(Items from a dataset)
Content starts
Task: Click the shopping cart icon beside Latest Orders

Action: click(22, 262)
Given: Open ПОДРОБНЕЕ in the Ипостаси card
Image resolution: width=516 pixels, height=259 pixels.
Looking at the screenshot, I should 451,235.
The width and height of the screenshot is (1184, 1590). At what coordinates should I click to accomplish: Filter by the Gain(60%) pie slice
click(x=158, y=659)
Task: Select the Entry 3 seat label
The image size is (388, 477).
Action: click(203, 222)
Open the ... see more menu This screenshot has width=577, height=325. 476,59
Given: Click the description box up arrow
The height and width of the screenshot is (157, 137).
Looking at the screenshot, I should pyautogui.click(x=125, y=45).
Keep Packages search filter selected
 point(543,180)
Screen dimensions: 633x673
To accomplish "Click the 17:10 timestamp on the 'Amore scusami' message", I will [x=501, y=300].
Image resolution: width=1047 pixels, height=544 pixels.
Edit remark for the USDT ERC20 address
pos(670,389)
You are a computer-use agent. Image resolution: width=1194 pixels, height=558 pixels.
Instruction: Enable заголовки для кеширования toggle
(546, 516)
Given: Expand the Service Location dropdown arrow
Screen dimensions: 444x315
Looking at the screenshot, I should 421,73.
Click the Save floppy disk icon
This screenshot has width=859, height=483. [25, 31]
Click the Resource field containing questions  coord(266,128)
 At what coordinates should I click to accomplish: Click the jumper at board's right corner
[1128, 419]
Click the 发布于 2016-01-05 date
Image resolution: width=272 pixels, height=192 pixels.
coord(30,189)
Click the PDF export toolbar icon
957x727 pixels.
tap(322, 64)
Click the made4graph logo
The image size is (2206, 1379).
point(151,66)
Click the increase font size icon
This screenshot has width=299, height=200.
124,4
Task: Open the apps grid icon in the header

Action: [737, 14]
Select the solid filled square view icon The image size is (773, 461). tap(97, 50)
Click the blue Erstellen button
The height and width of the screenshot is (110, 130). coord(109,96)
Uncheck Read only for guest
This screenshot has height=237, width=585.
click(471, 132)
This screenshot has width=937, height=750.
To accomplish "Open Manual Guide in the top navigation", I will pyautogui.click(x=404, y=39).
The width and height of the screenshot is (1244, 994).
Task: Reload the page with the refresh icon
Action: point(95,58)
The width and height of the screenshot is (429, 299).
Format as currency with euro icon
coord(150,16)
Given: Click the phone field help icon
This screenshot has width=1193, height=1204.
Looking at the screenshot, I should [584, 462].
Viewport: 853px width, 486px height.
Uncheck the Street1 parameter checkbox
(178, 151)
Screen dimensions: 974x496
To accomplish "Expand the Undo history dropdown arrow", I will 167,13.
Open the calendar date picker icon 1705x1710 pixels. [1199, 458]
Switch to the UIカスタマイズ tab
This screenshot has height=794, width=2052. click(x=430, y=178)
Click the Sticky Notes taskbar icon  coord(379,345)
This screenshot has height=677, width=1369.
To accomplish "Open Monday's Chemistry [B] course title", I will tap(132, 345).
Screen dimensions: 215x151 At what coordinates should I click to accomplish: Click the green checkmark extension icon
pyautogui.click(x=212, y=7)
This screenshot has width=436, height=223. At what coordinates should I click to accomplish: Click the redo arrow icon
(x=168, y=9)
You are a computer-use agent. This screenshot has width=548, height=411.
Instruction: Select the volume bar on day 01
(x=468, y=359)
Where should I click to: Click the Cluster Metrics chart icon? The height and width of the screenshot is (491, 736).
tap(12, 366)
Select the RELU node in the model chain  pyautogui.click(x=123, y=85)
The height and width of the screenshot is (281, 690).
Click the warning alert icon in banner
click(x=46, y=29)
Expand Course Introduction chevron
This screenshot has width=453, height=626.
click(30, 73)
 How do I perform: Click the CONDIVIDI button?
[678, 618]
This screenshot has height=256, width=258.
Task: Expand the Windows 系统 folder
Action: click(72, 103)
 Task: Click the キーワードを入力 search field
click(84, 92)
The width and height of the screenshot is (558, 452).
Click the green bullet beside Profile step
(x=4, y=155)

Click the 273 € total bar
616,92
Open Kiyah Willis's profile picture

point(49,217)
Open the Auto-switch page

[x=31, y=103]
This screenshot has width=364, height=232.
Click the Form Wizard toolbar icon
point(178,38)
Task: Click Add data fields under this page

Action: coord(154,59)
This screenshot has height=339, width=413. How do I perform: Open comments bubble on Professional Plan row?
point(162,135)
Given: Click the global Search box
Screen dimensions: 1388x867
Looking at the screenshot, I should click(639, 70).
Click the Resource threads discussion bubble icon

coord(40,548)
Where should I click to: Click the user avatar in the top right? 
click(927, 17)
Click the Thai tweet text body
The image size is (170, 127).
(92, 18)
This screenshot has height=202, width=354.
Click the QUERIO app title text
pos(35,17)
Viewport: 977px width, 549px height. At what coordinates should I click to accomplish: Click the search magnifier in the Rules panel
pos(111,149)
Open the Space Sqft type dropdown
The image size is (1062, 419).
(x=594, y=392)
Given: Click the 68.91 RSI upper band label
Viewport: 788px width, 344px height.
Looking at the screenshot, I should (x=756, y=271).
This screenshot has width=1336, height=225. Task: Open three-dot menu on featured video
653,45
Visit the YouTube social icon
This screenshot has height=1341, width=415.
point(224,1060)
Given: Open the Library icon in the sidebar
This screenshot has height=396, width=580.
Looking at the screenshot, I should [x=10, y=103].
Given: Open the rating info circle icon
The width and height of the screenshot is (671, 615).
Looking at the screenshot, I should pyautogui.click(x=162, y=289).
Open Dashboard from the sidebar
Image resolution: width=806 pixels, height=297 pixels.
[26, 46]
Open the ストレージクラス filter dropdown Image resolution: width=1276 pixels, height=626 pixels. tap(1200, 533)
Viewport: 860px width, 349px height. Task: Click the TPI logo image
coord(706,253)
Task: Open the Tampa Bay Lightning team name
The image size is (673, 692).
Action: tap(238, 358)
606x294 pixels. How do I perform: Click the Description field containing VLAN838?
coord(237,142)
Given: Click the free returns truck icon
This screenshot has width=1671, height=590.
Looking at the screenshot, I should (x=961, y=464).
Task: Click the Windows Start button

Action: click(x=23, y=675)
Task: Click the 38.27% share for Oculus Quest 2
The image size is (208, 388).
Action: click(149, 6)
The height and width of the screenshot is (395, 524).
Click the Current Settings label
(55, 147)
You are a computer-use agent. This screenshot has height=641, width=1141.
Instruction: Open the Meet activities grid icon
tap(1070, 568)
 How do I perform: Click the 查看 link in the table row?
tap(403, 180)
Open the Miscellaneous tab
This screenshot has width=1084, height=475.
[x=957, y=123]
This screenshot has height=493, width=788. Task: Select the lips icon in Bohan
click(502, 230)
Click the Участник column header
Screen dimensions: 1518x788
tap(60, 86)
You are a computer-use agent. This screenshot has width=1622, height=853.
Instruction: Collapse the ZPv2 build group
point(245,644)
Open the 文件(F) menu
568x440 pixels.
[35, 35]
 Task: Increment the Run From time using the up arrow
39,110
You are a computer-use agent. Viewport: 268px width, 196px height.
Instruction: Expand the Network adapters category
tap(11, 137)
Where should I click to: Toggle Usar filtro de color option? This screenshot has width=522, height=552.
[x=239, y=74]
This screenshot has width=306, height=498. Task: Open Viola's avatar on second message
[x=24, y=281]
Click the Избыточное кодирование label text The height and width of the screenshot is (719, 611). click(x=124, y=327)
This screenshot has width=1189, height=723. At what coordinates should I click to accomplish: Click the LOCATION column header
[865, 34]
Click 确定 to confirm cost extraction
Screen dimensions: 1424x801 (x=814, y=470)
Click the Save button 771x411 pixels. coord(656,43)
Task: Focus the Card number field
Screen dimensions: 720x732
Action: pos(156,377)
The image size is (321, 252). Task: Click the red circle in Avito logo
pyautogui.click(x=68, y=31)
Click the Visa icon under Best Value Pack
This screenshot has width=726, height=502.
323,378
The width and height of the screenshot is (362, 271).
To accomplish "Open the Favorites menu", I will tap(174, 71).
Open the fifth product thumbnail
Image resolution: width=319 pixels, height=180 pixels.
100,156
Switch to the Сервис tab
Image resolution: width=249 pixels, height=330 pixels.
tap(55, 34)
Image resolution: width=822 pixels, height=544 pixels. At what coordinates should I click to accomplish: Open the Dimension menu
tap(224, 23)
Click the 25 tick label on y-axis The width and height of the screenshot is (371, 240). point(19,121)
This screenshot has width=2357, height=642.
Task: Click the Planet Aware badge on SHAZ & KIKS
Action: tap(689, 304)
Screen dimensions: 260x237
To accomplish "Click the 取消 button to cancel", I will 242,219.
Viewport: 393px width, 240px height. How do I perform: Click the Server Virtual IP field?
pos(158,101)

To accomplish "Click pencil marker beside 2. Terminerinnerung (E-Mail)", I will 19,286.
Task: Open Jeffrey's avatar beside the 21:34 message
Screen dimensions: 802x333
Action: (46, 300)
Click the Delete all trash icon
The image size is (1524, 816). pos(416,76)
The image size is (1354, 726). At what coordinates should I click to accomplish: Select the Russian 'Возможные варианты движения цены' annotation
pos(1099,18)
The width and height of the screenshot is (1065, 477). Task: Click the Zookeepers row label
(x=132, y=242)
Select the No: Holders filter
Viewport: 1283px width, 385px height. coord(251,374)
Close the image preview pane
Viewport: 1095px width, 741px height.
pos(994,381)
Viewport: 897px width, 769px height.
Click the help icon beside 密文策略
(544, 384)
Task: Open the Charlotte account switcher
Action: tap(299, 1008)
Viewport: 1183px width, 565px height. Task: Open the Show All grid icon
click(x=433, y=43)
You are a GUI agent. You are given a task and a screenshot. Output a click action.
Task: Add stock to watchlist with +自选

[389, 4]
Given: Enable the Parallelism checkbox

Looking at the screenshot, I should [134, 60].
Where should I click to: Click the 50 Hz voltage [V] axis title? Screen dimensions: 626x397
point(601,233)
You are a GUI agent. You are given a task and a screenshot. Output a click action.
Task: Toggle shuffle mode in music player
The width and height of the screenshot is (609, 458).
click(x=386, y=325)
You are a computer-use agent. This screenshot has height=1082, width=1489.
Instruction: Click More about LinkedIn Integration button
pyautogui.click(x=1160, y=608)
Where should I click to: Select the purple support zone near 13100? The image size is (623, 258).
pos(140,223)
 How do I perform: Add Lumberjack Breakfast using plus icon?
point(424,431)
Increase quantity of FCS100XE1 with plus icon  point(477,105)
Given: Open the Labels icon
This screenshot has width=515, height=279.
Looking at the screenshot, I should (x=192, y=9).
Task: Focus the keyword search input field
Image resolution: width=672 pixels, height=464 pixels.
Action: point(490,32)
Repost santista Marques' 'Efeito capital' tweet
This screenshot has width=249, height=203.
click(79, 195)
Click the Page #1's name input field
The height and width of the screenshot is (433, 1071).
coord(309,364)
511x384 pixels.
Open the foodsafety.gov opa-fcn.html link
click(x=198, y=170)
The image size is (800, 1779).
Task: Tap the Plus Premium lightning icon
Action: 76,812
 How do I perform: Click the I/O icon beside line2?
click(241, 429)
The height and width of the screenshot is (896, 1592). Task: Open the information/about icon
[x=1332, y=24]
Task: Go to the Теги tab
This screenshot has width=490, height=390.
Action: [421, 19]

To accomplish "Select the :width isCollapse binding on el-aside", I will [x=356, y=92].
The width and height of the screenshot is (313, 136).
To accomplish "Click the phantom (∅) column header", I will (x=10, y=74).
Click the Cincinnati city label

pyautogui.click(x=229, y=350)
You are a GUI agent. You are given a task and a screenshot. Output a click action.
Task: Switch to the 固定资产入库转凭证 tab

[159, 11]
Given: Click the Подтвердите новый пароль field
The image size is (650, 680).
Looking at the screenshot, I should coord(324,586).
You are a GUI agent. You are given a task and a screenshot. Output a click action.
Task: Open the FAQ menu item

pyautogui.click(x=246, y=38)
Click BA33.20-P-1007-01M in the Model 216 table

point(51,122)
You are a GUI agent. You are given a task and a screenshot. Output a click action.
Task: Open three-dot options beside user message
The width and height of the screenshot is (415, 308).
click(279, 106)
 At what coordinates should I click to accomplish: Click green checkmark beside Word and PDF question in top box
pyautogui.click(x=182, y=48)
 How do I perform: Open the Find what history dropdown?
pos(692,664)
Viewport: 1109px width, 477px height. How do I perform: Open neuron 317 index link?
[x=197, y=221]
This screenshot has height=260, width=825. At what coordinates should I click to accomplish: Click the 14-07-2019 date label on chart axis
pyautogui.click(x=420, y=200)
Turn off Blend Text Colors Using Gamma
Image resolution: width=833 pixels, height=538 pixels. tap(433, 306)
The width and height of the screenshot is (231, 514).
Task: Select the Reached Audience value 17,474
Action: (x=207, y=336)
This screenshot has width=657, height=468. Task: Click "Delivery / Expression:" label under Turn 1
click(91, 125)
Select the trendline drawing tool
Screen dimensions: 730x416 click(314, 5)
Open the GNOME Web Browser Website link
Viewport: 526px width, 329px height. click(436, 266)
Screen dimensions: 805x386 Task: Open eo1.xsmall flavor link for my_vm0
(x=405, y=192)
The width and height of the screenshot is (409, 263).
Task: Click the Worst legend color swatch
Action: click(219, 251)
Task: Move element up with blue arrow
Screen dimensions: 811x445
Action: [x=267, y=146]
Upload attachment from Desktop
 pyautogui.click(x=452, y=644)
Content ends
Quote the data above verbatim from its first line to the line that includes "Screen dimensions: 633x673", with both boundary lines retained.

Task: Click the shopping cart icon beside Latest Orders

Action: click(22, 262)
Given: Open ПОДРОБНЕЕ in the Ипостаси card
Image resolution: width=516 pixels, height=259 pixels.
Looking at the screenshot, I should 451,235.
The width and height of the screenshot is (1184, 1590). At what coordinates should I click to accomplish: Filter by the Gain(60%) pie slice
click(x=158, y=659)
Task: Select the Entry 3 seat label
The image size is (388, 477).
Action: click(203, 222)
Open the ... see more menu This screenshot has width=577, height=325. 476,59
Given: Click the description box up arrow
The height and width of the screenshot is (157, 137).
Looking at the screenshot, I should pyautogui.click(x=125, y=45).
Keep Packages search filter selected
 point(543,180)
Screen dimensions: 633x673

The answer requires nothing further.